*Exercise requirements*:
Return the data given below exactly as it appears.

───── Recorded data

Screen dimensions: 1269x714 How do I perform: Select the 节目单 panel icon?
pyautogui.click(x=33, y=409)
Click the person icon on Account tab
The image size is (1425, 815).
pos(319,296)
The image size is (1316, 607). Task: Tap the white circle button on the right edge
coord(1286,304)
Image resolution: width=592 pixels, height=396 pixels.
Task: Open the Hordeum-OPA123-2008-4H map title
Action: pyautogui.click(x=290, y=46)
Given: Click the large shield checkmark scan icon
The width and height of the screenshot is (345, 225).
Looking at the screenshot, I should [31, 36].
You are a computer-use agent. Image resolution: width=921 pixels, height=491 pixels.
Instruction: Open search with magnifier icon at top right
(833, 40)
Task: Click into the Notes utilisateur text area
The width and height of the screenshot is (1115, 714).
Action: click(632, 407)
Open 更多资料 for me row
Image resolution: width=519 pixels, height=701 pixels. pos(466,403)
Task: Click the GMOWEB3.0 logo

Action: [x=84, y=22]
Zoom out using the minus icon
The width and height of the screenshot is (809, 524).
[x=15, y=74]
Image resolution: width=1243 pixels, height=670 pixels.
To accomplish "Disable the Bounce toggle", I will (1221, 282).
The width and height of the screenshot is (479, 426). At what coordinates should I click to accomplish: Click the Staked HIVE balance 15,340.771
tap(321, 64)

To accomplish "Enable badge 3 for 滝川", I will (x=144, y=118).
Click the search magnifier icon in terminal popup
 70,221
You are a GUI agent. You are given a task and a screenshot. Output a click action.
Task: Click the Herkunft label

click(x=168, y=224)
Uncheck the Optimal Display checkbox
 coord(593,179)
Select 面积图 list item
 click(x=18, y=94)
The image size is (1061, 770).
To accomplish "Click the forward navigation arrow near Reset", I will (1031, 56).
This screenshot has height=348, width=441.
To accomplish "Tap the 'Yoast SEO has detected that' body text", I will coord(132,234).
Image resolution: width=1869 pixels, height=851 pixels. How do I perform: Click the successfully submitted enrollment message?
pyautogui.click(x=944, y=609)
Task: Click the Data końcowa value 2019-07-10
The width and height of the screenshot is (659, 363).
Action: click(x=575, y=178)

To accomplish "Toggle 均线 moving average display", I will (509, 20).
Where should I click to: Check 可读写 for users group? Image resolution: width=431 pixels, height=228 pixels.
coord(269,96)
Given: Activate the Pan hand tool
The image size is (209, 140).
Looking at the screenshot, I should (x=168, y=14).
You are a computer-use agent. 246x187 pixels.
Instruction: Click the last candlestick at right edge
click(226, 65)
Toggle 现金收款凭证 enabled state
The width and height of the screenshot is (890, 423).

──────────

*Output below*:
Screen dimensions: 1269x714 How do I perform: Select the 节目单 panel icon?
pyautogui.click(x=33, y=409)
Click the person icon on Account tab
The image size is (1425, 815).
pos(319,296)
The image size is (1316, 607). Task: Tap the white circle button on the right edge
coord(1286,304)
Image resolution: width=592 pixels, height=396 pixels.
Task: Open the Hordeum-OPA123-2008-4H map title
Action: pyautogui.click(x=290, y=46)
Given: Click the large shield checkmark scan icon
The width and height of the screenshot is (345, 225).
Looking at the screenshot, I should [31, 36].
You are a computer-use agent. Image resolution: width=921 pixels, height=491 pixels.
Instruction: Open search with magnifier icon at top right
(833, 40)
Task: Click into the Notes utilisateur text area
The width and height of the screenshot is (1115, 714).
Action: click(632, 407)
Open 更多资料 for me row
Image resolution: width=519 pixels, height=701 pixels. pos(466,403)
Task: Click the GMOWEB3.0 logo

Action: [x=84, y=22]
Zoom out using the minus icon
The width and height of the screenshot is (809, 524).
[x=15, y=74]
Image resolution: width=1243 pixels, height=670 pixels.
To accomplish "Disable the Bounce toggle", I will (1221, 282).
The width and height of the screenshot is (479, 426). At what coordinates should I click to accomplish: Click the Staked HIVE balance 15,340.771
tap(321, 64)

To accomplish "Enable badge 3 for 滝川", I will (x=144, y=118).
Click the search magnifier icon in terminal popup
 70,221
You are a GUI agent. You are given a task and a screenshot. Output a click action.
Task: Click the Herkunft label

click(x=168, y=224)
Uncheck the Optimal Display checkbox
 coord(593,179)
Select 面积图 list item
 click(x=18, y=94)
The image size is (1061, 770).
To accomplish "Click the forward navigation arrow near Reset", I will (1031, 56).
This screenshot has height=348, width=441.
To accomplish "Tap the 'Yoast SEO has detected that' body text", I will coord(132,234).
Image resolution: width=1869 pixels, height=851 pixels. How do I perform: Click the successfully submitted enrollment message?
pyautogui.click(x=944, y=609)
Task: Click the Data końcowa value 2019-07-10
The width and height of the screenshot is (659, 363).
Action: click(x=575, y=178)

To accomplish "Toggle 均线 moving average display", I will (509, 20).
Where should I click to: Check 可读写 for users group? Image resolution: width=431 pixels, height=228 pixels.
coord(269,96)
Given: Activate the Pan hand tool
The image size is (209, 140).
Looking at the screenshot, I should (x=168, y=14).
You are a computer-use agent. 246x187 pixels.
Instruction: Click the last candlestick at right edge
click(226, 65)
Toggle 现金收款凭证 enabled state
The width and height of the screenshot is (890, 423).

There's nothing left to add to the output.